* WHAT IS REQUIRED *
Reproduce the data below verbatim, beginning with the line that contains "Where should I click to: Toggle" and continuing through the line that contains "Looking at the screenshot, I should click(x=50, y=169).", both included.

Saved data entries
************
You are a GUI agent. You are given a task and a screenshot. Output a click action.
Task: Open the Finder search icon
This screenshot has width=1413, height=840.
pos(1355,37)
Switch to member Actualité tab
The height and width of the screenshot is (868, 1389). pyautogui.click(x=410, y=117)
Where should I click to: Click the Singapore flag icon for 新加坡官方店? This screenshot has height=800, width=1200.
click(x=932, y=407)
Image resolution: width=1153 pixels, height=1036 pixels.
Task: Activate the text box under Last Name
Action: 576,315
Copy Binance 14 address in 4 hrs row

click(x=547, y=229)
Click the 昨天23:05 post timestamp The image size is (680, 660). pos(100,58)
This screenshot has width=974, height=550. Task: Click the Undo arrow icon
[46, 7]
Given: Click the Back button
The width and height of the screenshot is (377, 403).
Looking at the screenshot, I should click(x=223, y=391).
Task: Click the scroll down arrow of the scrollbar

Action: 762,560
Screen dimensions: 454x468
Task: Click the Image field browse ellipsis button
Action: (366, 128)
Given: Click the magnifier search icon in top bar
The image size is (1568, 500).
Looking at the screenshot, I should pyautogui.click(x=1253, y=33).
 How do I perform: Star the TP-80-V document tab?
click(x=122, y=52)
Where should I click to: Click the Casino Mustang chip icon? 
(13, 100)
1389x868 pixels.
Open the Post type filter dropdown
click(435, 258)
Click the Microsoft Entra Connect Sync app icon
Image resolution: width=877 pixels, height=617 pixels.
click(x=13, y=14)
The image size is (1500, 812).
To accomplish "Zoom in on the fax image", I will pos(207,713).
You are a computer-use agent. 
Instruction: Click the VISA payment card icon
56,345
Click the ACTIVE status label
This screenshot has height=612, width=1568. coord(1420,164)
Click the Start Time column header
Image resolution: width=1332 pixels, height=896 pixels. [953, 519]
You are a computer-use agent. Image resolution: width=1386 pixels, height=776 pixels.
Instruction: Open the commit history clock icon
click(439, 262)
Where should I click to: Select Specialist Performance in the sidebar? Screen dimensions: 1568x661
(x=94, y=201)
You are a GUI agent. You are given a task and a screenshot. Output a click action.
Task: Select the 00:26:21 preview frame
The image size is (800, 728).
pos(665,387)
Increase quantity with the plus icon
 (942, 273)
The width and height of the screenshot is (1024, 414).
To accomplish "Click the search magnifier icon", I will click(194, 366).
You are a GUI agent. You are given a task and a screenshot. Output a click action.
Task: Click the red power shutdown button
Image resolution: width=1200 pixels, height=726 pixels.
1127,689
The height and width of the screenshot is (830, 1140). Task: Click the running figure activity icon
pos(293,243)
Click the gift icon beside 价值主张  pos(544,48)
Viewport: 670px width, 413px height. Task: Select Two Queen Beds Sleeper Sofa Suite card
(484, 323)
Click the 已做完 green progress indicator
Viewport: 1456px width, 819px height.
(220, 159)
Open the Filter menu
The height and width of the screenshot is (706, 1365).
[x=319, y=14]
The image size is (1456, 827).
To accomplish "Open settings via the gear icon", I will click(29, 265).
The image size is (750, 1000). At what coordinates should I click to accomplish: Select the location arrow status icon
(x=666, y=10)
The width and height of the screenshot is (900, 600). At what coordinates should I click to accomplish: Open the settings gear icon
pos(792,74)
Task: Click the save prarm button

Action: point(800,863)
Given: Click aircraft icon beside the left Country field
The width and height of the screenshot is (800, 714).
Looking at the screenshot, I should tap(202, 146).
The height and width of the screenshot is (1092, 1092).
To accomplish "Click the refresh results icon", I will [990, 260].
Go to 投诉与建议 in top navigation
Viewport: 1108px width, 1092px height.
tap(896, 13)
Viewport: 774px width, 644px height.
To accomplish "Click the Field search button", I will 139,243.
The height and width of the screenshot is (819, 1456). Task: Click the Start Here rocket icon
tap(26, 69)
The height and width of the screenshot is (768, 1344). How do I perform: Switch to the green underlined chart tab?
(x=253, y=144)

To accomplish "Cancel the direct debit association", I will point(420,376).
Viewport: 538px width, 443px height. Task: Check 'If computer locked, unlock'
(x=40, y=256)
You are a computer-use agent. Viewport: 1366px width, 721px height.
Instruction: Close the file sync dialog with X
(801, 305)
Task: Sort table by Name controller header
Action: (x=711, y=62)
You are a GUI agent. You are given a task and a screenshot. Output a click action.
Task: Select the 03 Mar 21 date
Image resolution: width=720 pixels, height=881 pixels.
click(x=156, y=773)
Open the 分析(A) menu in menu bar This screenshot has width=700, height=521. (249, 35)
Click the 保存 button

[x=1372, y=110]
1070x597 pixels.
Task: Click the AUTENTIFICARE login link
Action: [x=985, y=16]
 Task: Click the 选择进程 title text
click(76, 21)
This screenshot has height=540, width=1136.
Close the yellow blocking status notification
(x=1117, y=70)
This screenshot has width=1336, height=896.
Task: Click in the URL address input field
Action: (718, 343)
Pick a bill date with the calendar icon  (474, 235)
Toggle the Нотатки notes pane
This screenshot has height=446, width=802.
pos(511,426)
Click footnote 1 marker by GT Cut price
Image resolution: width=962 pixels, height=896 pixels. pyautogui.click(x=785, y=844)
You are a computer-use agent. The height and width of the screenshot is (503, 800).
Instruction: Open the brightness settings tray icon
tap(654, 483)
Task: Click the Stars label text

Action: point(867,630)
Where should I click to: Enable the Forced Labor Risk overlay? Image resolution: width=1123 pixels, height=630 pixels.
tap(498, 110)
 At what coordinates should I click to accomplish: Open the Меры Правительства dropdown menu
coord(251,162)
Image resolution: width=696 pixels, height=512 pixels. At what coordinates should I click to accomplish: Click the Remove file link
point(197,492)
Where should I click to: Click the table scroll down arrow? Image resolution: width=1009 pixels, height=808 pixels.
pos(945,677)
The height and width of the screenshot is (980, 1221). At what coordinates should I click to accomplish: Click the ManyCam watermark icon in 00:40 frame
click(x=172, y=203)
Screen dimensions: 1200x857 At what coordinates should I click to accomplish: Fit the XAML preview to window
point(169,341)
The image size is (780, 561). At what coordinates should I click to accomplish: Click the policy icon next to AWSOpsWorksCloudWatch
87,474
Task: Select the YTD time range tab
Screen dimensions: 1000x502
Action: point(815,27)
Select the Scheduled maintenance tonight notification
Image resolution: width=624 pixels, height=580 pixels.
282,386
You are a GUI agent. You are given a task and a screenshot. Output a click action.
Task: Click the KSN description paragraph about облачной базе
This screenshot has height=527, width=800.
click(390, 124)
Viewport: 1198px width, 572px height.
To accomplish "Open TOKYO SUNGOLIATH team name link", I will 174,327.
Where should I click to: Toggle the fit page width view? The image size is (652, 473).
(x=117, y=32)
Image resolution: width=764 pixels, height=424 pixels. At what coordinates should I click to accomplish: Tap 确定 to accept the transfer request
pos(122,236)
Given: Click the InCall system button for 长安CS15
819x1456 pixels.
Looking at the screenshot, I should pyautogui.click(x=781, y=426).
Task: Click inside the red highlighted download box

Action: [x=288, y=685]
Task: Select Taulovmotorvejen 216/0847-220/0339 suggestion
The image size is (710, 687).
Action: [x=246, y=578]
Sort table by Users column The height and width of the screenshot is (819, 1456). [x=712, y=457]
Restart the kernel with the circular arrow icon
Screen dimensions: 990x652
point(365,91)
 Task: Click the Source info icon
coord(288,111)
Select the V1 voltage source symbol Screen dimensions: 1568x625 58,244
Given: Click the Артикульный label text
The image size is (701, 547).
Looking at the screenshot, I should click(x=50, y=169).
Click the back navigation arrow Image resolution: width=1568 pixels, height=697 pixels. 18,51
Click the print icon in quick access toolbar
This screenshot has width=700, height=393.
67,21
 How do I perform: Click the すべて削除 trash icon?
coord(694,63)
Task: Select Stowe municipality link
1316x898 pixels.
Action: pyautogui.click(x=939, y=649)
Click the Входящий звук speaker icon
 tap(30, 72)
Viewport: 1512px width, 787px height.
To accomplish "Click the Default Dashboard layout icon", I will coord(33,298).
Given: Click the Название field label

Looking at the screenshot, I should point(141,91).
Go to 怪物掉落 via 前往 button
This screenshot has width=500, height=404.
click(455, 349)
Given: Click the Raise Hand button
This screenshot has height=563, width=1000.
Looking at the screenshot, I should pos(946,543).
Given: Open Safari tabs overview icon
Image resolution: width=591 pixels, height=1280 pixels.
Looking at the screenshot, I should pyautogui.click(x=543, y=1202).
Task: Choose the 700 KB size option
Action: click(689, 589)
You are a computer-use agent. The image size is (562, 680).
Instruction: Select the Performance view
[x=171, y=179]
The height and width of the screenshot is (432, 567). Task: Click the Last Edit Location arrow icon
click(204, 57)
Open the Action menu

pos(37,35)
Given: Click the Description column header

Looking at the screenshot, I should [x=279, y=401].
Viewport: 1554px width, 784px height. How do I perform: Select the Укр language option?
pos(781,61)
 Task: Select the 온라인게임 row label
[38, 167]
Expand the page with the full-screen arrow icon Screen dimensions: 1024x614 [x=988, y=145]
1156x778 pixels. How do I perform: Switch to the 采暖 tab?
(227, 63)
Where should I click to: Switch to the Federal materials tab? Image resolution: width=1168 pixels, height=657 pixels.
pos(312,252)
************
* RESULT OF THE TASK *
Where should I click to: Toggle the fit page width view? The image size is (652, 473).
(x=117, y=32)
Image resolution: width=764 pixels, height=424 pixels. At what coordinates should I click to accomplish: Tap 确定 to accept the transfer request
pos(122,236)
Given: Click the InCall system button for 长安CS15
819x1456 pixels.
Looking at the screenshot, I should pyautogui.click(x=781, y=426).
Task: Click inside the red highlighted download box

Action: [x=288, y=685]
Task: Select Taulovmotorvejen 216/0847-220/0339 suggestion
The image size is (710, 687).
Action: [x=246, y=578]
Sort table by Users column The height and width of the screenshot is (819, 1456). [x=712, y=457]
Restart the kernel with the circular arrow icon
Screen dimensions: 990x652
point(365,91)
 Task: Click the Source info icon
coord(288,111)
Select the V1 voltage source symbol Screen dimensions: 1568x625 58,244
Given: Click the Артикульный label text
The image size is (701, 547).
Looking at the screenshot, I should click(x=50, y=169).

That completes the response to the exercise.